● **PROBLEM DETAILS**
Update the lines starting with the line that contains "This screenshot has width=588, height=410." and going on through the line that contains "1305x815 pixels. tap(1161, 24)", replacing "drag grip handle" with "resize handle" and leaving everything else unchanged.

Item-finding records:

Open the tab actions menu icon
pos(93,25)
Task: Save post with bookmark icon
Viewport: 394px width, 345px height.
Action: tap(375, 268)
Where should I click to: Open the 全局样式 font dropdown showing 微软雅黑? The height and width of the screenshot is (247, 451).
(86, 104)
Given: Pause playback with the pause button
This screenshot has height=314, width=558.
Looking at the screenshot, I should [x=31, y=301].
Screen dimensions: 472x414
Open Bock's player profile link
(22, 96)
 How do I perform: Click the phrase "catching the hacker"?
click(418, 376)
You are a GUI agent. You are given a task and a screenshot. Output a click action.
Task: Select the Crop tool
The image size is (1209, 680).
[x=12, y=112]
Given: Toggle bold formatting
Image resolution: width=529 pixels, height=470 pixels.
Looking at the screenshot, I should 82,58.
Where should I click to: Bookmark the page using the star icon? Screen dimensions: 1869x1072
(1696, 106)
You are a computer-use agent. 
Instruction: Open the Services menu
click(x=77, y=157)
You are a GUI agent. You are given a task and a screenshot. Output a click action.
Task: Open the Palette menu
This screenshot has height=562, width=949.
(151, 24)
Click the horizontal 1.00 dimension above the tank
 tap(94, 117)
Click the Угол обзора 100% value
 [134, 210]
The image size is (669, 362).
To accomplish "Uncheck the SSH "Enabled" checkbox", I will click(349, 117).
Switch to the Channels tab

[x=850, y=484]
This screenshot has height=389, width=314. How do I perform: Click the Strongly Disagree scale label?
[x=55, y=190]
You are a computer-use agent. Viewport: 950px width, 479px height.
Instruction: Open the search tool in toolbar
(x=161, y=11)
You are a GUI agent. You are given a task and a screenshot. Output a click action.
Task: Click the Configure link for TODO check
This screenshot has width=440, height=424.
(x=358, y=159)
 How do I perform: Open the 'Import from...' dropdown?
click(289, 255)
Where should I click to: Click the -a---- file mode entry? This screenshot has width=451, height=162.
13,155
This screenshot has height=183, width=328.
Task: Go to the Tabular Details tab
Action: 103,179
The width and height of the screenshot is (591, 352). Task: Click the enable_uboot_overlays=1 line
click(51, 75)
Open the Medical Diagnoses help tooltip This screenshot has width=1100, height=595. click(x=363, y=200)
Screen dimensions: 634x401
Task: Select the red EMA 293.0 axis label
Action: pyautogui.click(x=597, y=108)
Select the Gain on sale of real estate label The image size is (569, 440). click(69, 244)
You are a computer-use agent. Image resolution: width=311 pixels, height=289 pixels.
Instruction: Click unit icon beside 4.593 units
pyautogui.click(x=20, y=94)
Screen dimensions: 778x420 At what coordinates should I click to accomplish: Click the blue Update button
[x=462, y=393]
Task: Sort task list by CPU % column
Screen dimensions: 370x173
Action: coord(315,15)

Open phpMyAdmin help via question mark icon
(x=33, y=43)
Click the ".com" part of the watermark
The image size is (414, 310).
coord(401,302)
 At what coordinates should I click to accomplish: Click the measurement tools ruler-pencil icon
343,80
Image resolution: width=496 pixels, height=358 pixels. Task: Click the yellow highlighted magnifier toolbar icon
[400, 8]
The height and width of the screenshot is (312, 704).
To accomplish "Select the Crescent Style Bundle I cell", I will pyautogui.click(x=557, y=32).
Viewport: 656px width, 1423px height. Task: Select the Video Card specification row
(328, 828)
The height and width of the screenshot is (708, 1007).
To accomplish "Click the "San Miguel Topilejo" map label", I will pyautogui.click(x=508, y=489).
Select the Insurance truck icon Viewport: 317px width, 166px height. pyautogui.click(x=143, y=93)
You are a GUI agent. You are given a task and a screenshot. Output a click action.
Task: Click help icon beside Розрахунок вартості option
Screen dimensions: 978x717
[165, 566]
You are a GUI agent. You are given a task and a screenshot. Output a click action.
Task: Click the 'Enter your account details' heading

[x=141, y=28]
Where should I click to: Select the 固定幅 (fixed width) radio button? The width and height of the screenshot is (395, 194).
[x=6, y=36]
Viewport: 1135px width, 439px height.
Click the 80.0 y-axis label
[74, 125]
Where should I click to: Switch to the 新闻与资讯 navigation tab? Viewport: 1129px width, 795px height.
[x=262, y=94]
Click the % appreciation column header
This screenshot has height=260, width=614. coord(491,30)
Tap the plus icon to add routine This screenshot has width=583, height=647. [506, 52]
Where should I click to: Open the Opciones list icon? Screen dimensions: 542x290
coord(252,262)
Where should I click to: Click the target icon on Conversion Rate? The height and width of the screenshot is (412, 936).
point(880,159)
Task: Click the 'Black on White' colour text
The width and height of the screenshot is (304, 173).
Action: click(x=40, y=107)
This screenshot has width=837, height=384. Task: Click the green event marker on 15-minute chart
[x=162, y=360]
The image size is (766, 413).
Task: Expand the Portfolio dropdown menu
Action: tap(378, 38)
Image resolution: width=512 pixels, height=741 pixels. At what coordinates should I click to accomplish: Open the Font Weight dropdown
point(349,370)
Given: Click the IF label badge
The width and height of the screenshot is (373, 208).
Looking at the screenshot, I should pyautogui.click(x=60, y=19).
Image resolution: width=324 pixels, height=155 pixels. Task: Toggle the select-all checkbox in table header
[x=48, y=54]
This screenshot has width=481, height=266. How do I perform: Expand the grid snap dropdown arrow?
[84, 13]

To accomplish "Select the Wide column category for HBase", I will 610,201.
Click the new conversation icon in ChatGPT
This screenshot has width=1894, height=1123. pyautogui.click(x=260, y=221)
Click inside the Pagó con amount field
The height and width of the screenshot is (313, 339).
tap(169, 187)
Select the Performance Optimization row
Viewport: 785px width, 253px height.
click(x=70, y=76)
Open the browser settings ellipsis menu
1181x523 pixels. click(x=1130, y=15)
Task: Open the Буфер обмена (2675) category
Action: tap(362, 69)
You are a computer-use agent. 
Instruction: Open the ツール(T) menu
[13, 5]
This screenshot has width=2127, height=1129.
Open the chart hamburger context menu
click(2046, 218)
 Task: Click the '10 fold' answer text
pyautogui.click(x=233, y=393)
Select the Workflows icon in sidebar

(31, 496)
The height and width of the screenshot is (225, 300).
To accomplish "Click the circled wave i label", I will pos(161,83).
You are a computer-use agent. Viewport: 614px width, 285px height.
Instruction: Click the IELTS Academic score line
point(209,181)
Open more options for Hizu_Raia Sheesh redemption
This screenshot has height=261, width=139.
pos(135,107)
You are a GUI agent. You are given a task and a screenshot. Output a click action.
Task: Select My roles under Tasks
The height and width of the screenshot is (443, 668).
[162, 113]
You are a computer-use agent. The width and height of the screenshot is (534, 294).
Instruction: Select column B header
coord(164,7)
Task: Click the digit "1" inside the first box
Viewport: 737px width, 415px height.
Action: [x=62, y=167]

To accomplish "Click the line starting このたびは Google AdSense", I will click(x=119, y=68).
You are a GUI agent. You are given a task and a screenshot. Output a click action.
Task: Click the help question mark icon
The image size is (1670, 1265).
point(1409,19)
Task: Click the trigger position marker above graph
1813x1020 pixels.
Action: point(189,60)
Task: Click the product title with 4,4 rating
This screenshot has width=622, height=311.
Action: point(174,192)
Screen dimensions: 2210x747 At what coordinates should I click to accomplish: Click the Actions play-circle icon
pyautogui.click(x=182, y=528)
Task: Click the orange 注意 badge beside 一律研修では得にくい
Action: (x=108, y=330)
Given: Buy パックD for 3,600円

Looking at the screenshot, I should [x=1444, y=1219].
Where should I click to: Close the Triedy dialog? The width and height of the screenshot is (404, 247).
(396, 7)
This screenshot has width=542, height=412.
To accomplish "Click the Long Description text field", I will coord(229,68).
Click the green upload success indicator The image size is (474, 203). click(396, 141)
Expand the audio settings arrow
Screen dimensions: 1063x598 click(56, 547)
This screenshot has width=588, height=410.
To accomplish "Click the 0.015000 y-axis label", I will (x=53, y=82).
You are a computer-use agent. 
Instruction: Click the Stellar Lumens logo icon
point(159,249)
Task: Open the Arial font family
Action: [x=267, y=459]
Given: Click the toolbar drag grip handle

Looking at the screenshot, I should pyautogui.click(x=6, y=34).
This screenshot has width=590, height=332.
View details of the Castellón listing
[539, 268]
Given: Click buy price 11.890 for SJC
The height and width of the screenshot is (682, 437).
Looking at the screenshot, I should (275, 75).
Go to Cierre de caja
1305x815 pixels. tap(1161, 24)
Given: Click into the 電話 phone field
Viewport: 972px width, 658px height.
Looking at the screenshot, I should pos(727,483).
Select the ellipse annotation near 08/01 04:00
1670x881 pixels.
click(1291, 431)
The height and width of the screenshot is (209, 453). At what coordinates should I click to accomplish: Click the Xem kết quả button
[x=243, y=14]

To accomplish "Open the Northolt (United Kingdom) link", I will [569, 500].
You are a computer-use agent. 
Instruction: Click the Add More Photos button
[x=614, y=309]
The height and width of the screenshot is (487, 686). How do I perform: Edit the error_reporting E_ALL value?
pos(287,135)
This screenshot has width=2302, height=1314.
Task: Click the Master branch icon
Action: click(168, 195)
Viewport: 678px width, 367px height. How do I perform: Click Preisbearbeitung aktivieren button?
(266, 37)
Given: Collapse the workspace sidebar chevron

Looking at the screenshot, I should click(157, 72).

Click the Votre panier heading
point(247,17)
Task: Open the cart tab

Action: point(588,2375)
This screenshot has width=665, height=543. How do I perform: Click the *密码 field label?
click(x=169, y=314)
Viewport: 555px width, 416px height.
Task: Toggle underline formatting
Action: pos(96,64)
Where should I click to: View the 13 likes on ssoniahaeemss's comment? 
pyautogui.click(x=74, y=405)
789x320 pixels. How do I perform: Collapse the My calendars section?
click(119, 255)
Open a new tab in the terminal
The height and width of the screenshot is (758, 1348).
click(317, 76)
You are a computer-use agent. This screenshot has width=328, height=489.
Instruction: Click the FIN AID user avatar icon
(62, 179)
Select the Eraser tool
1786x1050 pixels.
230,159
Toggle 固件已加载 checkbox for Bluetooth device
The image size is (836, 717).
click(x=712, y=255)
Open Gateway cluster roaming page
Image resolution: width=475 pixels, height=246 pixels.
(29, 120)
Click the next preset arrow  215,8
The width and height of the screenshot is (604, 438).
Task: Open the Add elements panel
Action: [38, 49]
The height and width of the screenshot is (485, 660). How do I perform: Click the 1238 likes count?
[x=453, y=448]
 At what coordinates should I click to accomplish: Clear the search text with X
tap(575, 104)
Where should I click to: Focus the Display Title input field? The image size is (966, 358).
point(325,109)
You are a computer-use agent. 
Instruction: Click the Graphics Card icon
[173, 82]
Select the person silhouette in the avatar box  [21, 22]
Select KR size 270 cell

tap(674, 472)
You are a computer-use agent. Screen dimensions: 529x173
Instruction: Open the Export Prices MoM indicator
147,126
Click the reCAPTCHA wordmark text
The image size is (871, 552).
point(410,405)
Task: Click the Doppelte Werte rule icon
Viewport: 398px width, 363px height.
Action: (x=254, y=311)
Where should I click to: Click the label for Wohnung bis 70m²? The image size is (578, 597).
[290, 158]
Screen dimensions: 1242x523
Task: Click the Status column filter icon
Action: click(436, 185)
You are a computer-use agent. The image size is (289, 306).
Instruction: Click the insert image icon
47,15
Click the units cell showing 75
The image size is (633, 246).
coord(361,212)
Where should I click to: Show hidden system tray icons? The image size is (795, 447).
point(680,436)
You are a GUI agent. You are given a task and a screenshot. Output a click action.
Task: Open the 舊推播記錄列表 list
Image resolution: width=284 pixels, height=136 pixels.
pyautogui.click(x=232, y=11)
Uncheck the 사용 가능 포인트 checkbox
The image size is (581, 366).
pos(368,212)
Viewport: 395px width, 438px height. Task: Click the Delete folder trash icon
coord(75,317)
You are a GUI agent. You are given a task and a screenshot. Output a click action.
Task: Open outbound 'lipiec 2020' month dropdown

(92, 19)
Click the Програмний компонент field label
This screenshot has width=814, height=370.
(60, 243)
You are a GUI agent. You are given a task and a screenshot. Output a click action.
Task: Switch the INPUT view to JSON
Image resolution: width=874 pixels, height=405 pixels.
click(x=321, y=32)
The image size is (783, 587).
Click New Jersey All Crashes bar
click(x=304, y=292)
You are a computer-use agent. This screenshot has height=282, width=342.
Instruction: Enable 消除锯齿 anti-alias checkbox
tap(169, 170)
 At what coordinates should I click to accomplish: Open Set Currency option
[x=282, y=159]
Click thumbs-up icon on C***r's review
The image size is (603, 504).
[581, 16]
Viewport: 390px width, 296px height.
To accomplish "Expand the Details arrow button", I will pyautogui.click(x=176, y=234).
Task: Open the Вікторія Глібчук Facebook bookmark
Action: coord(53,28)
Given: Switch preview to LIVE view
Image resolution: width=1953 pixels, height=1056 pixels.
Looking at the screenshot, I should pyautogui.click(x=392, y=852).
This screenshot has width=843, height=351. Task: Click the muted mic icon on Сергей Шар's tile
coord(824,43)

● **COMPLETE ANSWER**
This screenshot has width=588, height=410.
To accomplish "Click the 0.015000 y-axis label", I will (x=53, y=82).
You are a computer-use agent. 
Instruction: Click the Stellar Lumens logo icon
point(159,249)
Task: Open the Arial font family
Action: [x=267, y=459]
Given: Click the toolbar resize handle

Looking at the screenshot, I should pyautogui.click(x=6, y=34).
This screenshot has width=590, height=332.
View details of the Castellón listing
[539, 268]
Given: Click buy price 11.890 for SJC
The height and width of the screenshot is (682, 437).
Looking at the screenshot, I should (275, 75).
Go to Cierre de caja
1305x815 pixels. tap(1161, 24)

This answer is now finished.